Potential Consequences of Antitrust Scrutiny
The court expressed concerns about the potential consequences of applying antitrust scrutiny to rate proposals in a regulated industry. It argued that penalizing a utility for filing rate increases could lead to unintended outcomes, such as utilities seeking unnecessary retail rate increases to avoid liability or hesitating to propose rate decreases that benefit consumers. The court highlighted that such a rule could discourage utilities from engaging in innovative pricing practices that align with both regulatory and antitrust objectives. Additionally, the court noted that antitrust scrutiny could interfere with regulatory processes, potentially leading to higher prices and reduced efficiency, which would counteract the goals of antitrust laws. The court concluded that these potential consequences further supported its view that a price squeeze in a fully regulated industry does not typically violate Sherman Act § 2.

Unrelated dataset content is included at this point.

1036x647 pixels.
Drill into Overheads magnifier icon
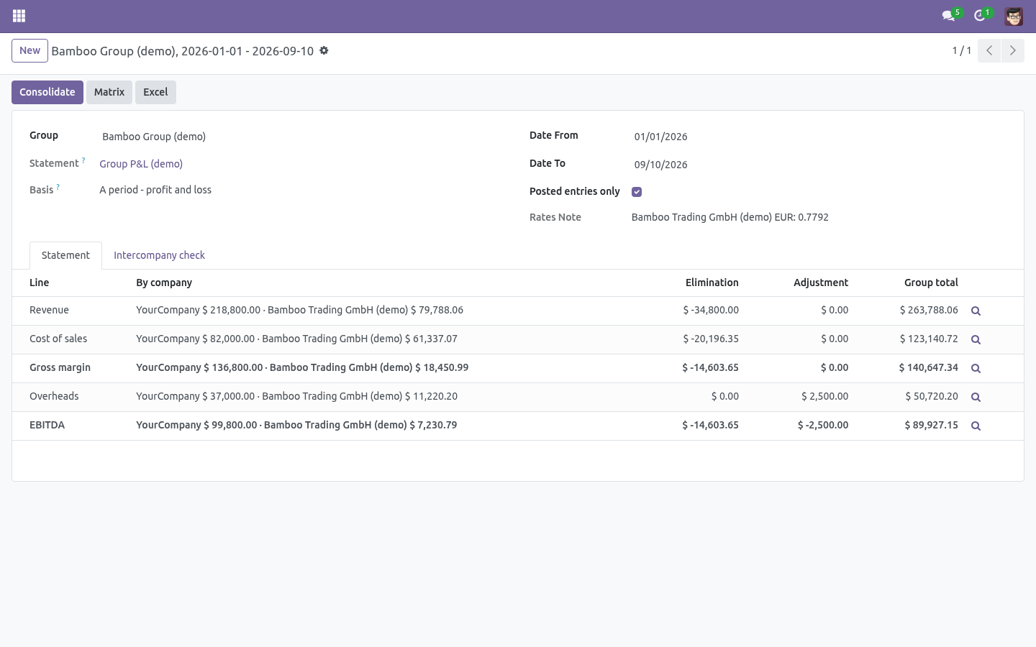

Analysis of Boston Edison's Market Power
The court examined whether Boston Edison possessed monopoly power in the relevant market, which is a prerequisite for a price squeeze claim under Sherman Act § 2. The court noted that Boston Edison had a monopoly in electricity transmission, but the record showed that it did not restrict access to its transmission lines or charge unreasonably high transmission fees. Furthermore, the court found that Boston Edison did not have monopoly power in electricity generation, as multiple power producers operated in the region, and Boston Edison accounted for only a small percentage of the electricity produced by New England utilities. The court pointed out that the plaintiffs failed to demonstrate that Boston Edison controlled a significant portion of the market or that it could raise prices significantly above competitive levels. Therefore, the court concluded that the plaintiffs did not establish that Boston Edison possessed the requisite monopoly power to support a price squeeze claim.

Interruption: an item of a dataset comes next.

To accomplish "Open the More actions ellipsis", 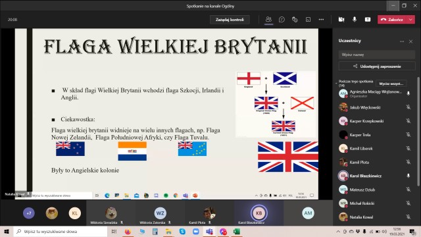I will coord(321,19).
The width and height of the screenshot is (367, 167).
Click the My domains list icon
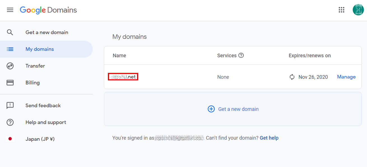pos(10,49)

Conclusion on Price Squeeze Claim
Based on its analysis, the court concluded that the price squeeze claim brought by the plaintiffs failed to demonstrate anticompetitive harm or Boston Edison's monopoly power. The court reasoned that the regulatory environment effectively prevented significant anticompetitive harm and that Boston Edison did not possess the market power necessary to sustain a price squeeze claim under Sherman Act § 2. Consequently, the court reversed the district court's judgment in favor of the plaintiffs. The court's decision underscored the importance of considering the regulatory context when analyzing antitrust claims in fully regulated industries, as the presence of comprehensive regulatory oversight diminishes the likelihood of exclusionary conduct that the Sherman Act aims to prevent.